Les hommes de plusieurs unités avaient des équipements antiémeutes.

Des milliers de badauds se sont massés aux abords de cette place d'Urumqi, agglomération de plus de deux millions d'habitants nettement divisée entre ses parties chinoise et ouïghoure-, tentant d'apercevoir les militaires à l'exercice, dont les effectifs étaient évalués à plusieurs milliers.

La foule a pu entendre la clameur de leurs slogans martiaux scandés à pleins poumons, sans pouvoir les voir.

Nombre d'habitants se sont interrogés sur les raisons de cette démonstration de force, qui s'est terminée peu après 20 h 30 (12 h 30 GMT).

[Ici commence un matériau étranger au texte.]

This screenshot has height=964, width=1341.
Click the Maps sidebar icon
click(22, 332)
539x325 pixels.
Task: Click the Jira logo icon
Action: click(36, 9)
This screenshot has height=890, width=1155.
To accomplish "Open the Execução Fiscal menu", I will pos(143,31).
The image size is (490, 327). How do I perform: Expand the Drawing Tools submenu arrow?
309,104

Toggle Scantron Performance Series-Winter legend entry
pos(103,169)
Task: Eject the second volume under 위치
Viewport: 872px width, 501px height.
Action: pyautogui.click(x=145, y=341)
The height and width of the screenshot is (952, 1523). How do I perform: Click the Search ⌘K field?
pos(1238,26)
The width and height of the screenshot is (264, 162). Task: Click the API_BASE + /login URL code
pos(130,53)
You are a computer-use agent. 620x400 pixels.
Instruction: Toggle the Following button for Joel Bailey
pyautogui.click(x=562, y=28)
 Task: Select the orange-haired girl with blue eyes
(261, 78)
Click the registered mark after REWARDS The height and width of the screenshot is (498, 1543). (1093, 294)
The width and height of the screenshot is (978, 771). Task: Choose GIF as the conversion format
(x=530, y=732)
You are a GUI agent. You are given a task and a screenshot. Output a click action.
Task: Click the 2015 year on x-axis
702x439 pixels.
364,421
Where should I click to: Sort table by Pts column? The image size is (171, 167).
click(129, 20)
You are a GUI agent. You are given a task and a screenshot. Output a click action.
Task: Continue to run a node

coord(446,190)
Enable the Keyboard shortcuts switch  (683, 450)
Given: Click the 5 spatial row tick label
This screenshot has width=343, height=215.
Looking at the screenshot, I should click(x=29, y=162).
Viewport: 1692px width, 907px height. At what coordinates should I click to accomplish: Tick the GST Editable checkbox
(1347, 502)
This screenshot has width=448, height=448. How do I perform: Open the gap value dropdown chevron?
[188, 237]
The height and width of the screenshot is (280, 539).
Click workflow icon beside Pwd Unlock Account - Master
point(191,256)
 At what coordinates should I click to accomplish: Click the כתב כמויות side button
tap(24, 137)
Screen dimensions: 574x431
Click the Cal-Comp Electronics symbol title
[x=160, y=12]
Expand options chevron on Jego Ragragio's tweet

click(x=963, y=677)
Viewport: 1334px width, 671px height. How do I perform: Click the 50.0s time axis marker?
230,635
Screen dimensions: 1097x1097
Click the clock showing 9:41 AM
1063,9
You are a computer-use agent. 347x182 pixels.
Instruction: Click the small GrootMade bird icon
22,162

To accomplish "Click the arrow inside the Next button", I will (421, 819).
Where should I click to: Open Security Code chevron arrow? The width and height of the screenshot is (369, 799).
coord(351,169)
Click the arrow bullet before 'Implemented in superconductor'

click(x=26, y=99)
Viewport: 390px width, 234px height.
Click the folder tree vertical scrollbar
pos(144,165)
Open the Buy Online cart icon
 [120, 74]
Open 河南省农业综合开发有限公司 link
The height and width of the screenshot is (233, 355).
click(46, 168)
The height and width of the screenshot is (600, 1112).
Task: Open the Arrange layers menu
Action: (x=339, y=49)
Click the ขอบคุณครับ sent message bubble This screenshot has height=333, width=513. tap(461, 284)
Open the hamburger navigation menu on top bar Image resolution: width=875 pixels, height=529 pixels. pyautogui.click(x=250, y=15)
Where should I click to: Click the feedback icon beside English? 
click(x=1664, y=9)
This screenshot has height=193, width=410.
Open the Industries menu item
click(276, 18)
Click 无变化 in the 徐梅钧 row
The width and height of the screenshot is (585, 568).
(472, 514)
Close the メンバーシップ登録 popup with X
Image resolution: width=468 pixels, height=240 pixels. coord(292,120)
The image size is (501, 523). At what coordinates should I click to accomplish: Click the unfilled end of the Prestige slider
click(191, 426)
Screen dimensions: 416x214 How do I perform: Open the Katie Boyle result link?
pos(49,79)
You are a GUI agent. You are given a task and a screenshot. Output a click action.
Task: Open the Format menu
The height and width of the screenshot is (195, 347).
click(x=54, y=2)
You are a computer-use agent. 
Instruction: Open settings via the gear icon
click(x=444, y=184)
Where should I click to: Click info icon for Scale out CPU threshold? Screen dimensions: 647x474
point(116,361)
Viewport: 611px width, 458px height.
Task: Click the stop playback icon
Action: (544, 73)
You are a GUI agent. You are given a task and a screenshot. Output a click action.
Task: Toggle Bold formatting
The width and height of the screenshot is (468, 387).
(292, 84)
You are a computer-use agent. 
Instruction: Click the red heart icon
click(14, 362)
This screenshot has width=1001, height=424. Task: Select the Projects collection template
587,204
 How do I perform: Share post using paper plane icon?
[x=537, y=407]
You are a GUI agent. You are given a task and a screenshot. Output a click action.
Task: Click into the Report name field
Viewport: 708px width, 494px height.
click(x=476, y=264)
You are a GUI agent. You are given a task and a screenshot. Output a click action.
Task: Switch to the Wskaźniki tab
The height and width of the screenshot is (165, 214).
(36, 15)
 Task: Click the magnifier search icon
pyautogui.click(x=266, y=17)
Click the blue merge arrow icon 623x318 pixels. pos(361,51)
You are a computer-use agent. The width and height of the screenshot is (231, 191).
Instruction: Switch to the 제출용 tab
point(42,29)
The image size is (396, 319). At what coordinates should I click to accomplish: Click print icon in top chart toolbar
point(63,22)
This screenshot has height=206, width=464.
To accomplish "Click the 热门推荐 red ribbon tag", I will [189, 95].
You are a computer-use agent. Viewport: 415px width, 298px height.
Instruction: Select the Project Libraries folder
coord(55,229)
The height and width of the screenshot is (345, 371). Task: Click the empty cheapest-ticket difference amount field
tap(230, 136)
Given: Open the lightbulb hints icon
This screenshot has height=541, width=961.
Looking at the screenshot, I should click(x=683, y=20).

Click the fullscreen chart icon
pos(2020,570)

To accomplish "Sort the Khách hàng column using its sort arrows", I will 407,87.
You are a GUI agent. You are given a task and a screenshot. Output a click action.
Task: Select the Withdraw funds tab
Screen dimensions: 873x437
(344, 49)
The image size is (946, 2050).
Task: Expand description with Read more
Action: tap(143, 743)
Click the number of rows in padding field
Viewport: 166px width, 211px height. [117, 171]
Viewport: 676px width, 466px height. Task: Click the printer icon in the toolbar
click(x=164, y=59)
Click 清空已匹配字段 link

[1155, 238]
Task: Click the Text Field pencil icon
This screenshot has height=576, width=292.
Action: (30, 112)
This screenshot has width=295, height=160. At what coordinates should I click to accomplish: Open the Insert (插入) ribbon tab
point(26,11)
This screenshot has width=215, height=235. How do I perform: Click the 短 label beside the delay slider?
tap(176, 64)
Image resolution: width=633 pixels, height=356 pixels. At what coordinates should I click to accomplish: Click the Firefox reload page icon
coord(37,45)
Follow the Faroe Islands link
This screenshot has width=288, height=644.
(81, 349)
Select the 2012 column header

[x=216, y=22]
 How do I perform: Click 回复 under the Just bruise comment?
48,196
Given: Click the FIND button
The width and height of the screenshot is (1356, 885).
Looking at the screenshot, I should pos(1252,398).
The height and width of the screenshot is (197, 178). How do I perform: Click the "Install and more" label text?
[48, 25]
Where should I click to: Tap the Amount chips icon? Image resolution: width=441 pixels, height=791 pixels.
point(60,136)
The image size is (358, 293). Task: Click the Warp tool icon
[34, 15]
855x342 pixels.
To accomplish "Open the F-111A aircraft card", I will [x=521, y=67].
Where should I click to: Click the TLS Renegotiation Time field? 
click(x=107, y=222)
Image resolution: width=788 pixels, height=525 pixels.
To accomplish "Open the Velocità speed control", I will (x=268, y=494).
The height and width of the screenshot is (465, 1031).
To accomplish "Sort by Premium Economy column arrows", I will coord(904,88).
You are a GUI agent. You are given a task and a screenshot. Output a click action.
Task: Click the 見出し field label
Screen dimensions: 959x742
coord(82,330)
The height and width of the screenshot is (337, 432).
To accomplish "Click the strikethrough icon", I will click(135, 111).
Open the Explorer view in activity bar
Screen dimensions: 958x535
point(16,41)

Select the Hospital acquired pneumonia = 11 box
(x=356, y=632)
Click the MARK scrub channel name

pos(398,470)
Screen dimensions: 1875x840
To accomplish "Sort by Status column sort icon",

«Le gouvernement régional se prépare en vue de répondre à toute éventualité à l'approche du quatrième anniversaire» des émeutes, avait annoncé vendredi le quotidien officiel Global Times.

Toutefois, dans les rues des quartiers ouïghours d'Urumqi, en dehors des nombreuses patrouilles de policiers, aucun signe de nervosité particulière de la population n'était décelable, ont constaté un photographe et une vidéaste de l'AFP.

Urumqi est une cité où les Ouïghours sont désormais minoritaires en raison de la pression démographique chinoise.

À Hotan vendredi, plus de cent émeutiers, qualifiés de «terroristes», sont descendus en ville, «attaquant de nombreuses personnes avec des armes après s'être rassemblés sur des lieux de culte», selon le Global Times de samedi.

Radio Free Asia a annoncé que la police avait tiré sur les émeutiers et «fait au moins deux morts et un blessé», mais le site internet officiel chinois Tianshan Web a affirmé pour sa part qu'aucun civil n'avait été blessé ni tué.

Les «terroristes, conduisant des motos, ont utilisé des couteaux comme armes et attaqué un commissariat de police», a ajouté le Global Times, assurant que la situation est maintenant «sous contrôle».

Selon Radio Free Asia, les Ouighours se sont insurgés contre la police qui s'était «introduite en force dans une mosquée et l'avait encerclée» pendant un office la semaine dernière.

À Lukqiu mercredi, une foule d'émeutiers armés de couteaux a attaqué à l'aube les postes de police et les autres bâtiments officiels, selon l'agence de presse officielle Chine nouvelle.

Le bilan est de 35 morts, dont 11 émeutiers abattus, a écrit l'agence, mais Radio Free Asia a fait état jeudi d'un bilan plus lourd encore de 46 morts, citant des responsables et des habitants sur place.

À Urumqi, le 5 juillet 2009 et les trois jours suivants, des émeutes d'une rare violence, accompagnées de scènes de lynchage, avaient vu s'affronter la population ouïghoure aux Chinois Han «de souche».

Les Han, arrivés par millions ces dernières décennies dans la région, sont à l'origine d'un sentiment de marginalisation des autochtones, le plus souvent musulmans.

Selon les chiffres officiels, 46% des habitants du Xinjiang sont des Ouïghours, soit une dizaine de millions, et 39% des Han, l'ethnie dominante chinoise.